GIVEN DATA:
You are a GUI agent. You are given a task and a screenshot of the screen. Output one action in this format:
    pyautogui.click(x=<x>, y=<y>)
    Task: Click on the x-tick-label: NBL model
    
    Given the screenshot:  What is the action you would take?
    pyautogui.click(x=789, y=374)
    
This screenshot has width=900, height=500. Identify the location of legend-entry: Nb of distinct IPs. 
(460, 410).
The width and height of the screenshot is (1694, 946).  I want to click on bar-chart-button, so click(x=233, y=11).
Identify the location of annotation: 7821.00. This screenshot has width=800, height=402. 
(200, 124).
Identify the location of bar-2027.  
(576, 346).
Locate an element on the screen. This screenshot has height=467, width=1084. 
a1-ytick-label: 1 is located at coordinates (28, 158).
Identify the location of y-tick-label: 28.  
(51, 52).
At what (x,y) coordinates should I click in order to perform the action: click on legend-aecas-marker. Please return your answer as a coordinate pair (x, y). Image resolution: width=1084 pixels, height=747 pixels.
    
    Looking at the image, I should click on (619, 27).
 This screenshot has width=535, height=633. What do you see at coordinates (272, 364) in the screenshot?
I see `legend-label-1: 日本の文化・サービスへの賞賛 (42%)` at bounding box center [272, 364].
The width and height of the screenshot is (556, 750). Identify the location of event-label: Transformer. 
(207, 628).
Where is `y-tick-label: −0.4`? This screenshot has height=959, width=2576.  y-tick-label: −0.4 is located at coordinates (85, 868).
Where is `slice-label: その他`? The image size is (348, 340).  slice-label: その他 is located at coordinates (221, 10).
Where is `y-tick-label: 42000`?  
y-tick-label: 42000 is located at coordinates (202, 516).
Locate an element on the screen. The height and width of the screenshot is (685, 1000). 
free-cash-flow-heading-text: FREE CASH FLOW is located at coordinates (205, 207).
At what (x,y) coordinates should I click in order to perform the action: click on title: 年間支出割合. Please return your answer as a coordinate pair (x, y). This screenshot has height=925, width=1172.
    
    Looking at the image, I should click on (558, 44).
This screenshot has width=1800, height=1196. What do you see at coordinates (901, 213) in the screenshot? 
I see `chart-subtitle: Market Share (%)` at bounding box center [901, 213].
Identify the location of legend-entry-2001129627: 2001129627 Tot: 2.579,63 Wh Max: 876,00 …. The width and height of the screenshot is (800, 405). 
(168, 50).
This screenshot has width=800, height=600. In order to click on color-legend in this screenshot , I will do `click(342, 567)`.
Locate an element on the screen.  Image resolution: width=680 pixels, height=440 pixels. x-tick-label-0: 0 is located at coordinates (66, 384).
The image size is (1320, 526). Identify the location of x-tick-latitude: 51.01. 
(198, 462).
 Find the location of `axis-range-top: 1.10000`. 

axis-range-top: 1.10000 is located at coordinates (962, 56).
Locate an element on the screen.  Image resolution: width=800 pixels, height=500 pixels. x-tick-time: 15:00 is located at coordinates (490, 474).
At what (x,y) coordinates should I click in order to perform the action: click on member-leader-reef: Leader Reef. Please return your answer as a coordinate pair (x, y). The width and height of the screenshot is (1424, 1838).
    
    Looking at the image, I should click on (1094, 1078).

WHAT THE TASK REQUIRES: Copy out the records again, changing each "Identify the location of" to "Find the position of" and leaving everything else unchanged.

WORKED SOLUTION:
You are a GUI agent. You are given a task and a screenshot of the screen. Output one action in this format:
    pyautogui.click(x=<x>, y=<y>)
    Task: Click on the x-tick-label: NBL model
    
    Given the screenshot:  What is the action you would take?
    pyautogui.click(x=789, y=374)
    
This screenshot has width=900, height=500. Find the position of legend-entry: Nb of distinct IPs. 
(460, 410).
The width and height of the screenshot is (1694, 946).  I want to click on bar-chart-button, so click(x=233, y=11).
Find the position of annotation: 7821.00. This screenshot has width=800, height=402. 
(200, 124).
Find the position of bar-2027.  
(576, 346).
Locate an element on the screen. This screenshot has height=467, width=1084. 
a1-ytick-label: 1 is located at coordinates (28, 158).
Find the position of y-tick-label: 28.  
(51, 52).
At what (x,y) coordinates should I click in order to perform the action: click on legend-aecas-marker. Please return your answer as a coordinate pair (x, y). Image resolution: width=1084 pixels, height=747 pixels.
    
    Looking at the image, I should click on (619, 27).
 This screenshot has width=535, height=633. What do you see at coordinates (272, 364) in the screenshot?
I see `legend-label-1: 日本の文化・サービスへの賞賛 (42%)` at bounding box center [272, 364].
The width and height of the screenshot is (556, 750). Find the position of event-label: Transformer. 
(207, 628).
Where is `y-tick-label: −0.4`? This screenshot has height=959, width=2576.  y-tick-label: −0.4 is located at coordinates (85, 868).
Where is `slice-label: その他`? The image size is (348, 340).  slice-label: その他 is located at coordinates (221, 10).
Where is `y-tick-label: 42000`?  
y-tick-label: 42000 is located at coordinates (202, 516).
Locate an element on the screen. The height and width of the screenshot is (685, 1000). 
free-cash-flow-heading-text: FREE CASH FLOW is located at coordinates (205, 207).
At what (x,y) coordinates should I click in order to perform the action: click on title: 年間支出割合. Please return your answer as a coordinate pair (x, y). This screenshot has height=925, width=1172.
    
    Looking at the image, I should click on (558, 44).
This screenshot has width=1800, height=1196. What do you see at coordinates (901, 213) in the screenshot? 
I see `chart-subtitle: Market Share (%)` at bounding box center [901, 213].
Find the position of legend-entry-2001129627: 2001129627 Tot: 2.579,63 Wh Max: 876,00 …. The width and height of the screenshot is (800, 405). 
(168, 50).
This screenshot has width=800, height=600. In order to click on color-legend in this screenshot , I will do `click(342, 567)`.
Locate an element on the screen.  Image resolution: width=680 pixels, height=440 pixels. x-tick-label-0: 0 is located at coordinates (66, 384).
The image size is (1320, 526). Find the position of x-tick-latitude: 51.01. 
(198, 462).
 Find the location of `axis-range-top: 1.10000`. 

axis-range-top: 1.10000 is located at coordinates (962, 56).
Locate an element on the screen.  Image resolution: width=800 pixels, height=500 pixels. x-tick-time: 15:00 is located at coordinates (490, 474).
At what (x,y) coordinates should I click in order to perform the action: click on member-leader-reef: Leader Reef. Please return your answer as a coordinate pair (x, y). The width and height of the screenshot is (1424, 1838).
    
    Looking at the image, I should click on (1094, 1078).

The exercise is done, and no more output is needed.